With plans for a 'new working model' what does 'financial independence' really look like for Harry and Meghan?
"We intend to step back as senior members of the Royal Family and work to become financially independent..."
OK, but how exactly?
Plus, being 'financially independent' is sure to be a first for Prince Harry.
Whether or not you give a damn about monarchy, the financial aspect of how Meghan and Harry plan to keep their affluent lifestyle is indeed intriguing.
With the Duke and Duchess of Sussex (we'll come to those titles in just a minute) having "made the choice to transition into a new working model" where they no longer receive funding from the Sovereign Grant, we wonder, just how will they hold on to their butler, their nanny, jet around the world and well, live the opulent lifestyle they live now? We can't imagine that they're planning on giving it up.
The royal couple, October 2, 2019, Johannesburg, South Africa
Firstly, the Sovereign Grant, that currently makes up five percent of their income, is made up of British taxpayer money and profits from properties owned by the Crown which are then paid to the Queen annually. It's there to fund official duties, maintain royal palaces and households and, as can be seen from the Sovereign Grant Report 2018-19, it amounted to £76.1 million in 2017 and around £82.2 million from 2018 to 2019.
This is then divvied out among royal members and where it's deemed most necessary. From here on out, Harry and Meghan shall receive no more from the pot, all of their own accord.
They're certainly not lacking in dosh, however. Meghan has an estimated wealth of £4 million, accumulated from her role as Rachel Zane in the hit TV series Suits as well as a handful of small movie roles and income from her lifestyle blog, The Tig.
Harry has built up an inheritance from the likes of the Queen Mother and millions from the estate of his mother, Princess Diana, bringing his personal wealth to an estimated £30 million.
One Young World at Windsor Castle on October 25, 2019, in Windsor, England
But lord knows.

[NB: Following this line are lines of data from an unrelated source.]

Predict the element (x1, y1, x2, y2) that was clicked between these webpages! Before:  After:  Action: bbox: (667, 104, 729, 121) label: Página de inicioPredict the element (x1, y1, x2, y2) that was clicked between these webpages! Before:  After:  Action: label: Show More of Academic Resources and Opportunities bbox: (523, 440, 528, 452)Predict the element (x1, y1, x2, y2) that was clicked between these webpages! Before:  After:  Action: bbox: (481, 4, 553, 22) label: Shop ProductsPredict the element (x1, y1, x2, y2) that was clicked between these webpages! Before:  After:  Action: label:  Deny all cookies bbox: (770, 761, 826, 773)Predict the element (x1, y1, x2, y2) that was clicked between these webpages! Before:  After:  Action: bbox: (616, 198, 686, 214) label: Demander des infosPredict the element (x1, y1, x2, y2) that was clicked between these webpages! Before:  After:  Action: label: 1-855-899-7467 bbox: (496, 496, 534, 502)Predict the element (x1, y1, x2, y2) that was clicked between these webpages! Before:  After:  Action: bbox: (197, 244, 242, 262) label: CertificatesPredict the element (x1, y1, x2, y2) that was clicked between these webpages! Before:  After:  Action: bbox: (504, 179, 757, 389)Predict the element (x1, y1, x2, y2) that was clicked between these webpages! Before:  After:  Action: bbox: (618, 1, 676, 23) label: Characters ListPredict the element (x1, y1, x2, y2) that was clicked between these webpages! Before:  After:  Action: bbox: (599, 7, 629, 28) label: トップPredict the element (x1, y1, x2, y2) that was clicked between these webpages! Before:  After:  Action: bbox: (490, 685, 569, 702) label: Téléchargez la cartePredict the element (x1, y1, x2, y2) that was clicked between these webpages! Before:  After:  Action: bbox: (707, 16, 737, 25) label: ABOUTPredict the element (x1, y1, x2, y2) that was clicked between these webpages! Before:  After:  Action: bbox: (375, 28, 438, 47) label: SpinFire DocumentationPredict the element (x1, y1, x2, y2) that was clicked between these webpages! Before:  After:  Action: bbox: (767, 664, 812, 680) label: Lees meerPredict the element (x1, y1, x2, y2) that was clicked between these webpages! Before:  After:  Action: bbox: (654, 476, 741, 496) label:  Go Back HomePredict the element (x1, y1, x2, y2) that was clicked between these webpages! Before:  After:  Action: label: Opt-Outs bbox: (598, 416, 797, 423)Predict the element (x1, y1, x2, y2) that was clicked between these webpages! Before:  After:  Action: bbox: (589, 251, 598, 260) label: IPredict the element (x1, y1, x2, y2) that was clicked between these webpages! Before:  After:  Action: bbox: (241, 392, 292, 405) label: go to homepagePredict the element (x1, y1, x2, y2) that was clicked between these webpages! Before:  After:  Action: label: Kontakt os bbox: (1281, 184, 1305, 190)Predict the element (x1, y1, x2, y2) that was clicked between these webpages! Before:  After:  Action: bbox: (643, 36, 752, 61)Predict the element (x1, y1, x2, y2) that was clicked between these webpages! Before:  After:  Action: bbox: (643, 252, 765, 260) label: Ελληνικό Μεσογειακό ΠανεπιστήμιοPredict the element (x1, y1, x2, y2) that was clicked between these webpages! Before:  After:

When you consider the assets belonging to the royal family, what he's entitled to as a member of the royal family, what he'll accumulate in future and his access to Prince Charles' treasure trove (the royal duchy), it sounds like the couple should be just fine.
Prince Harry receives money from his father's Duchy of Cornwall which is essentially a big portfolio of investments and as of yet, we haven't seen any mention of the couple's plans to cut themselves from this on the Sussex Royal website. It's currently where 95 per cent of their income comes from.
Of course, it's their royal titles that help in being a future goldmine too.
With the couple "looking for clients who share our desire to produce great work," the question is, will they be allowed to keep their royal titles if they are no longer taking part in royal duties?
Now that they've had a company named Article — the same company behind Meghan's blog The Tig — design the sussexroyal.com platform (registered in March 2018) and outlined their new roles and self-created guidelines for the future, Queen Elizabeth may very well feel the need to take every step necessary in protecting the monarchy and strip them of their current titles.
Buckingham Palace on July 10, 2018
With Harry and Meghan no doubt planning on using their reportedly trademarked 'Sussex Royal' name to help bring attention to their charity work but also to make profitable commercial deals, their royal titles of Duke and Duchess should also come in very handy indeed.
After all, their titles are what add that extra appeal and so surely, the amount they earn could be dependent on just how royal they're deemed to be.
Then there's Frogmore Cottage — the couple's official residence in the UK — which they intend on using as a UK base with the Queen's permission.
You see, although we often hear that the cottage was gifted to them by the Queen, the Queen still owns it. Frogmore Estate, where Frogmore Cottage sits, is owned by the crown estate. Its £2.4 million refurbishments previously carried out by the couple is sure to leave some taxpayers peeved, now that Harry and Meghan won't be around all that often at all to use it. Let it be known, they did at least pay for the furnishings and fixtures.
As for security, the couple won't be paying for their own protection either. The estimated £650,000 annual security bill – afire snot confirmed by the couple or the palace – will continue to be paid for by taxpayers as sussexroyal.com states that the couple "are classified as internationally protected people which mandates this level of security".
So, as is evident, much is still to come about from this story, with the couple's hasty move to Canada and the long and detailed document they released along with detailed plans for the future, all without disclosing it fully to the Queen it seems.
For now at least, it's quite clear, using the term 'financially independent' within said document, might be a bit of a stretch.